* _MATERIALS PROVIDED_
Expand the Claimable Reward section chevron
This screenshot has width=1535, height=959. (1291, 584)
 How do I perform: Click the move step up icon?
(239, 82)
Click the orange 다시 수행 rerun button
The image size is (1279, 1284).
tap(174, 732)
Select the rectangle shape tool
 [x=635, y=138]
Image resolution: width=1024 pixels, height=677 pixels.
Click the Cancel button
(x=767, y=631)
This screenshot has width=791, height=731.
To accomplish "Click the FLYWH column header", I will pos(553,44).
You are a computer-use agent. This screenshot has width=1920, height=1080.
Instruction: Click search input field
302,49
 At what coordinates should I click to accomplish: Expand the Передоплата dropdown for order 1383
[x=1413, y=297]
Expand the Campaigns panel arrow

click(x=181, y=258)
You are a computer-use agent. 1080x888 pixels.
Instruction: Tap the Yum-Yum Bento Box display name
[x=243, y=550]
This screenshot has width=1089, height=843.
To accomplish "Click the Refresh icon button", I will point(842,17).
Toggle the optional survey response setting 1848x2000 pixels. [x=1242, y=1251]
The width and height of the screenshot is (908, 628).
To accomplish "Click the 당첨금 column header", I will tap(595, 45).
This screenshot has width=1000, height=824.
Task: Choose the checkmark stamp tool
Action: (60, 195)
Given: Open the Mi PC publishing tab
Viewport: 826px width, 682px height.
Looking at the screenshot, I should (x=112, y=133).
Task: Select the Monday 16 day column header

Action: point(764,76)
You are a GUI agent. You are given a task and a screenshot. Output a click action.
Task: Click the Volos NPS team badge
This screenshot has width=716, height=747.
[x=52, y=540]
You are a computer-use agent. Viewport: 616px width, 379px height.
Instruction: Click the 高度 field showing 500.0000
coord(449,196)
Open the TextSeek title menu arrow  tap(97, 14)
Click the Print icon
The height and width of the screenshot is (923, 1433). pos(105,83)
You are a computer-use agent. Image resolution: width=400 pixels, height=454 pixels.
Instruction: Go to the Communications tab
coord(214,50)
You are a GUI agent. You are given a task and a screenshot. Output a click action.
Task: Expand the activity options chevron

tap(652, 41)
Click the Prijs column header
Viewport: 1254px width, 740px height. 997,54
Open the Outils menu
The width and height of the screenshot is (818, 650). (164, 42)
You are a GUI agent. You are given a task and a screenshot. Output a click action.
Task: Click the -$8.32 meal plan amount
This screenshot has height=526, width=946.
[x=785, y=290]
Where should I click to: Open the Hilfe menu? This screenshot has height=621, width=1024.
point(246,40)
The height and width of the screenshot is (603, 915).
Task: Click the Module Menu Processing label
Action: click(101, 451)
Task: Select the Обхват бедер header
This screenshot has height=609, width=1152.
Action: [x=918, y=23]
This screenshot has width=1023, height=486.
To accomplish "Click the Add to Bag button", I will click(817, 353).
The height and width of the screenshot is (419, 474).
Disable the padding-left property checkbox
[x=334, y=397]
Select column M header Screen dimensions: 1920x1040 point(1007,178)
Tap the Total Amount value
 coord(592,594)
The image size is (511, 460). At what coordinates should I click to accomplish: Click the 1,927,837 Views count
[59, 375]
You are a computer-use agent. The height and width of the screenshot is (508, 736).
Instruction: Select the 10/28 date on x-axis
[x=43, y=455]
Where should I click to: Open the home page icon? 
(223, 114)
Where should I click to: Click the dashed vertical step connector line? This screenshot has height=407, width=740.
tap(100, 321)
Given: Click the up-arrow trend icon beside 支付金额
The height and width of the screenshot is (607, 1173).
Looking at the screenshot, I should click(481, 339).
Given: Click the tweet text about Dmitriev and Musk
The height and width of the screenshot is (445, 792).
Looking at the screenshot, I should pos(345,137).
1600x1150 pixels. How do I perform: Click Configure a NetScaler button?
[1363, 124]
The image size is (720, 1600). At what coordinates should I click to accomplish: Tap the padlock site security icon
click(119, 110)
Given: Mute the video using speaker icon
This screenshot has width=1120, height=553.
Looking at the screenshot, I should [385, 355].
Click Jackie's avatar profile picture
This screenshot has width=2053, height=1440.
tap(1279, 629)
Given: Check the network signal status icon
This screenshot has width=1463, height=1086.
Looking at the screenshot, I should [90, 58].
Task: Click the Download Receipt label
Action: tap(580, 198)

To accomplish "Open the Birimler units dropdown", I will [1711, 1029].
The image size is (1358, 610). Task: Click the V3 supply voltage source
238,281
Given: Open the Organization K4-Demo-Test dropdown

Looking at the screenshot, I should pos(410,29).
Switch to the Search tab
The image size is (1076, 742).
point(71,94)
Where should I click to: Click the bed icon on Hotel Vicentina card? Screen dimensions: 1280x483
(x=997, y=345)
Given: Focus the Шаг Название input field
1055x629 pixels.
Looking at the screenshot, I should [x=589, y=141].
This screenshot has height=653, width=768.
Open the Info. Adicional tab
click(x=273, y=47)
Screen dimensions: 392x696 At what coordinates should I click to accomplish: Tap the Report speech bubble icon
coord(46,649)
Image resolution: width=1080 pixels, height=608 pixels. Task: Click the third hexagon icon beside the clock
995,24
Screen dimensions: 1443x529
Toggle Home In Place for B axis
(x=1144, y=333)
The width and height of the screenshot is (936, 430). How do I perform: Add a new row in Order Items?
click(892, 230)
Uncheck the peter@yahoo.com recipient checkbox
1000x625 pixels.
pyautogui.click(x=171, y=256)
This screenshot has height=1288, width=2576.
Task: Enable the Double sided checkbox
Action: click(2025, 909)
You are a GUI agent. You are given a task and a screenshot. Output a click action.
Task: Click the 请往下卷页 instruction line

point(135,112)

* _TRY IT_
The first line of the entries, the line with "You are a computer-use agent. 1080x888", and every line between them should be retyped exactly, and nothing else.

* _SOLUTION TO THIS TASK_
Expand the Claimable Reward section chevron
This screenshot has width=1535, height=959. (1291, 584)
 How do I perform: Click the move step up icon?
(239, 82)
Click the orange 다시 수행 rerun button
The image size is (1279, 1284).
tap(174, 732)
Select the rectangle shape tool
 [x=635, y=138]
Image resolution: width=1024 pixels, height=677 pixels.
Click the Cancel button
(x=767, y=631)
This screenshot has width=791, height=731.
To accomplish "Click the FLYWH column header", I will pos(553,44).
You are a computer-use agent. This screenshot has width=1920, height=1080.
Instruction: Click search input field
302,49
 At what coordinates should I click to accomplish: Expand the Передоплата dropdown for order 1383
[x=1413, y=297]
Expand the Campaigns panel arrow

click(x=181, y=258)
You are a computer-use agent. 1080x888 pixels.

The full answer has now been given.